When considering the use of Variable Refrigerant Flow (VRF) systems, building owners should consider certain important factors that could lead to increased costs and concerns with energy efficiency and reliability.
Top considerations before installing VRF systems
VRF systems are a rapidly evolving solution and offer many appealing promises to building owners and property managers hoping to complete their projects without hiccups or large capital investments.
However, when looking past the initial benefits of VRF technology, it’s clear that there are some critical considerations to address before investing in these systems.
1. Maintenance and installation
While VRF systems are typically less expensive to install than chillers and boilers (hydronic systems), they require specialized training and maintenance expertise. VRF systems were introduced in Japan in the 1980s, but they are relatively new to the U.S., where it took 25 years to embrace this technology. Today, VRF systems command only 5% of the total heating and cooling market.
Because these refrigerant-based systems comprise several complex pieces of equipment, they are best served by technicians familiar with the best practices for VRF systems. Unlike hydronic systems, all parts for a VRF system are proprietary and made by a single manufacturer. Single sourcing provides the opportunity for many issues. First, the cost is dictated by a sole source manufacturer with no competition, so the aftermarket parts can be very costly. Second, supply chain issues can lead to problems in procuring alternative parts.

▶ Given information:
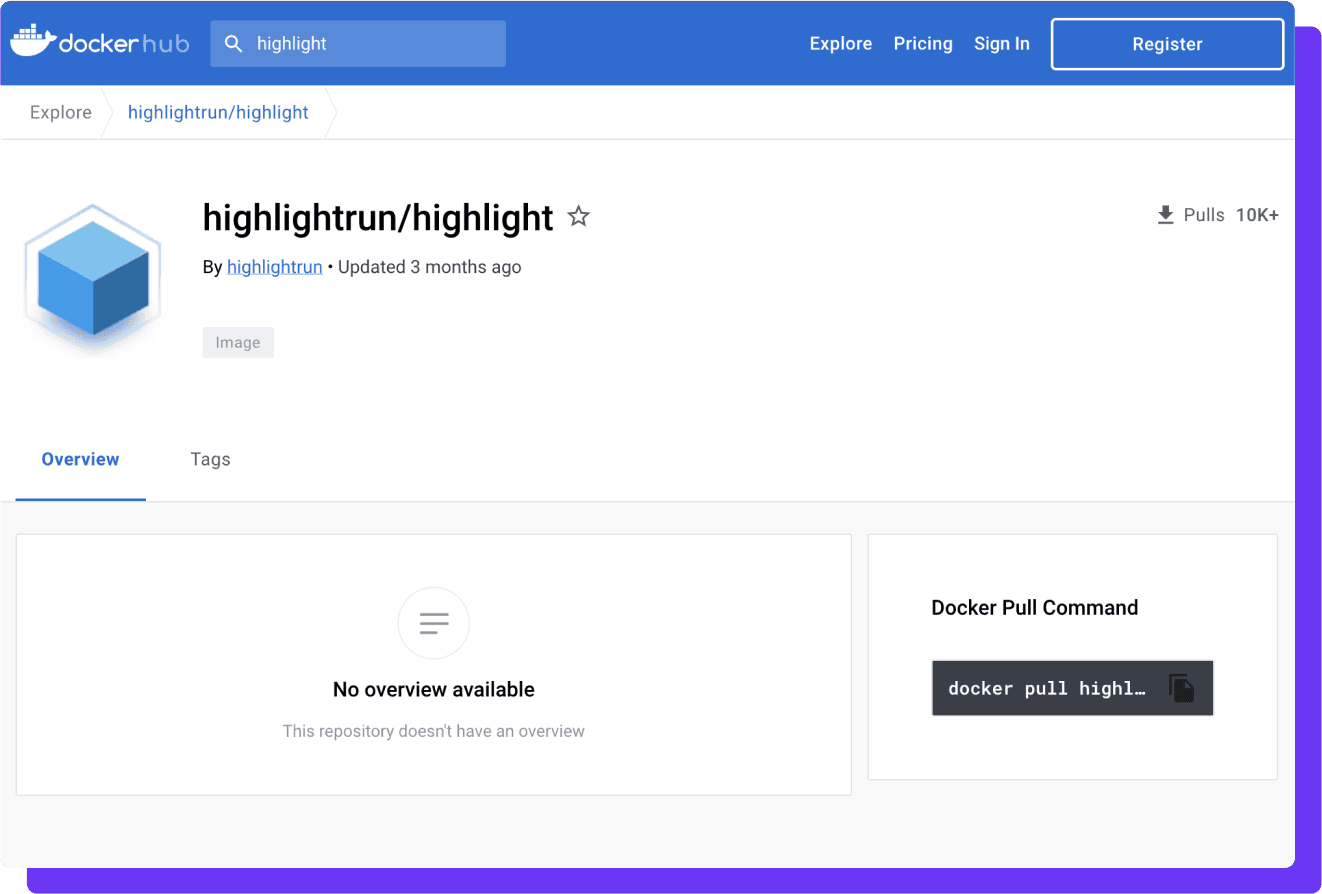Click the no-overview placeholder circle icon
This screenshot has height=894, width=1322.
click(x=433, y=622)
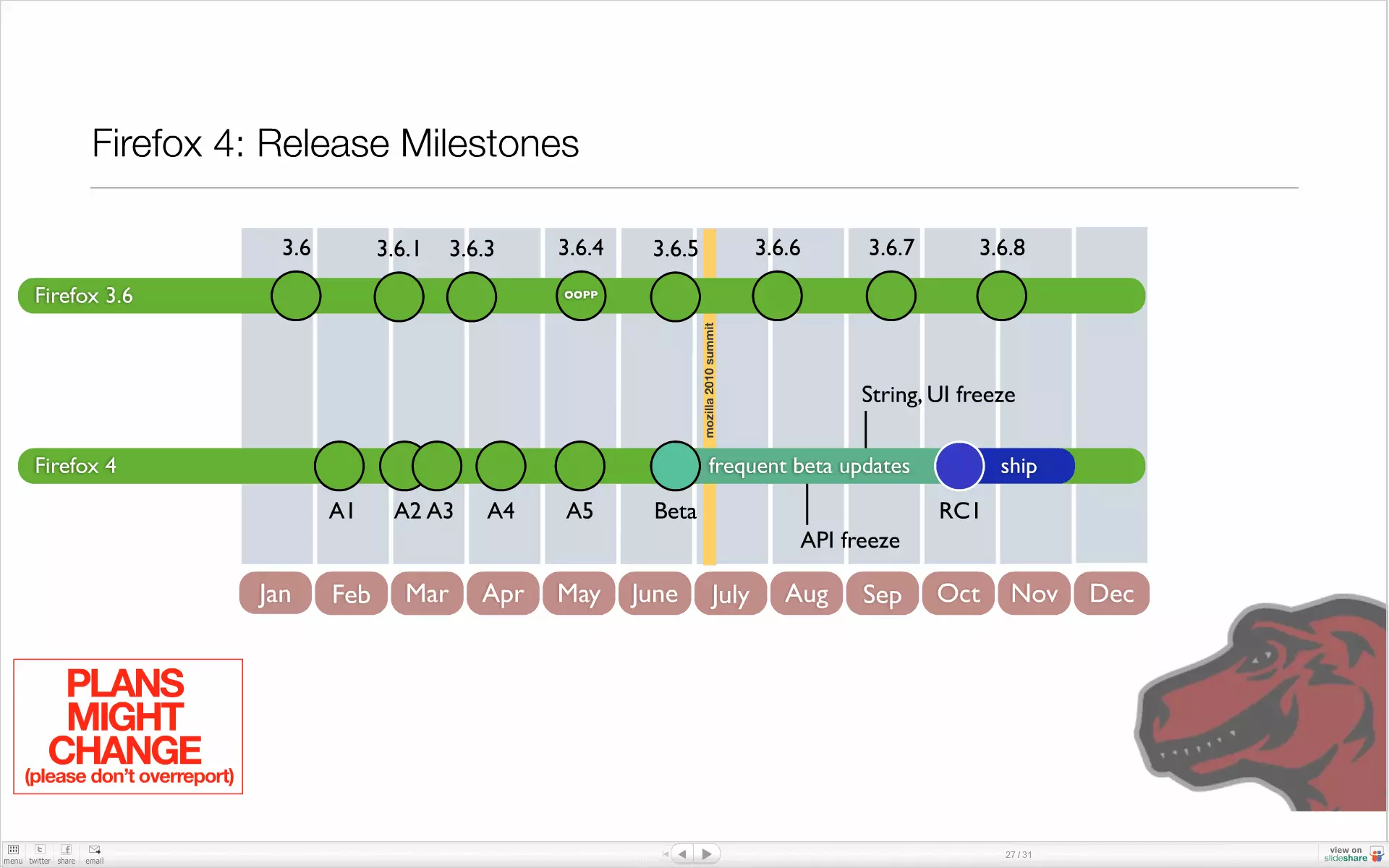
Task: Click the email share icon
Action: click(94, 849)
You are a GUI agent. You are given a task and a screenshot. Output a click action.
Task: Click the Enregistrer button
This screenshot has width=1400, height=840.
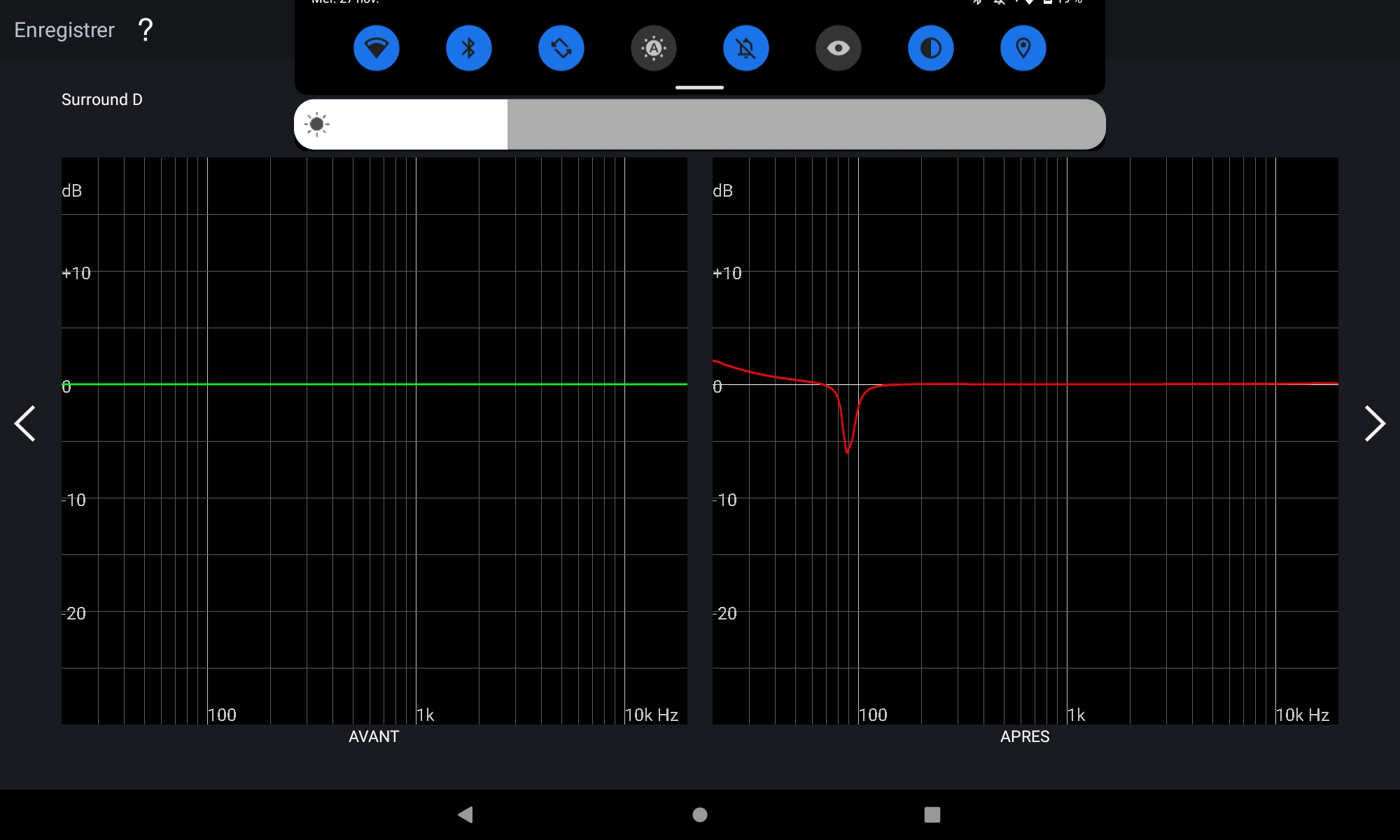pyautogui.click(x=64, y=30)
--
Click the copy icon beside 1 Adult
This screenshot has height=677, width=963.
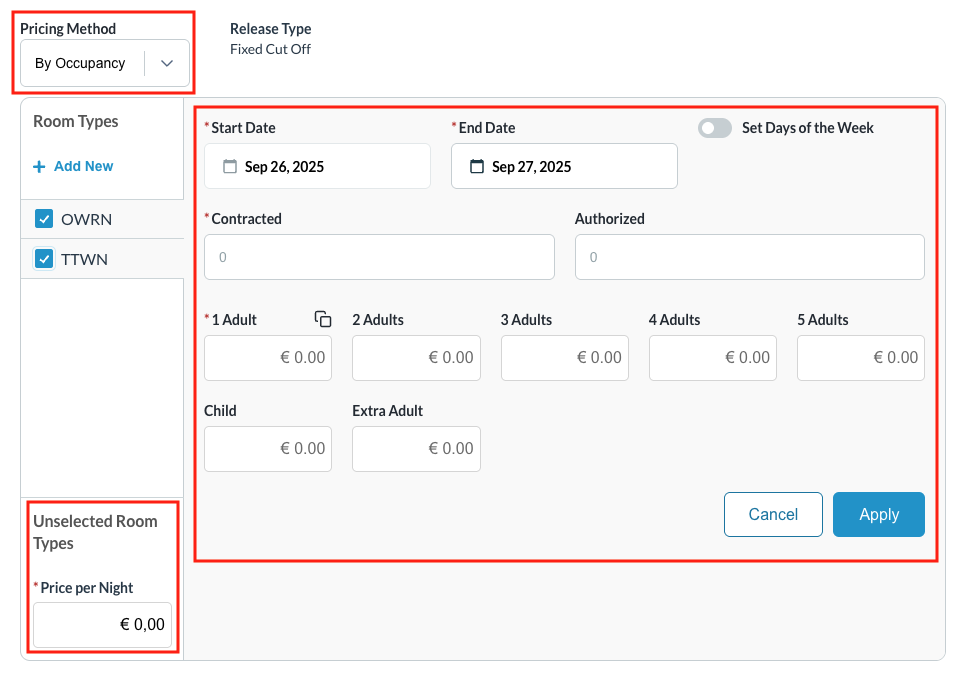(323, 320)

▶ The exercise:
Write out the passage of the VRF systems text word for word, starting with "When considering the" and going on through "in these systems.". The data plays no part in what follows.

▶ Answer for this exercise:
When considering the use of Variable Refrigerant Flow (VRF) systems, building owners should consider certain important factors that could lead to increased costs and concerns with energy efficiency and reliability.
Top considerations before installing VRF systems
VRF systems are a rapidly evolving solution and offer many appealing promises to building owners and property managers hoping to complete their projects without hiccups or large capital investments.
However, when looking past the initial benefits of VRF technology, it’s clear that there are some critical considerations to address before investing in these systems.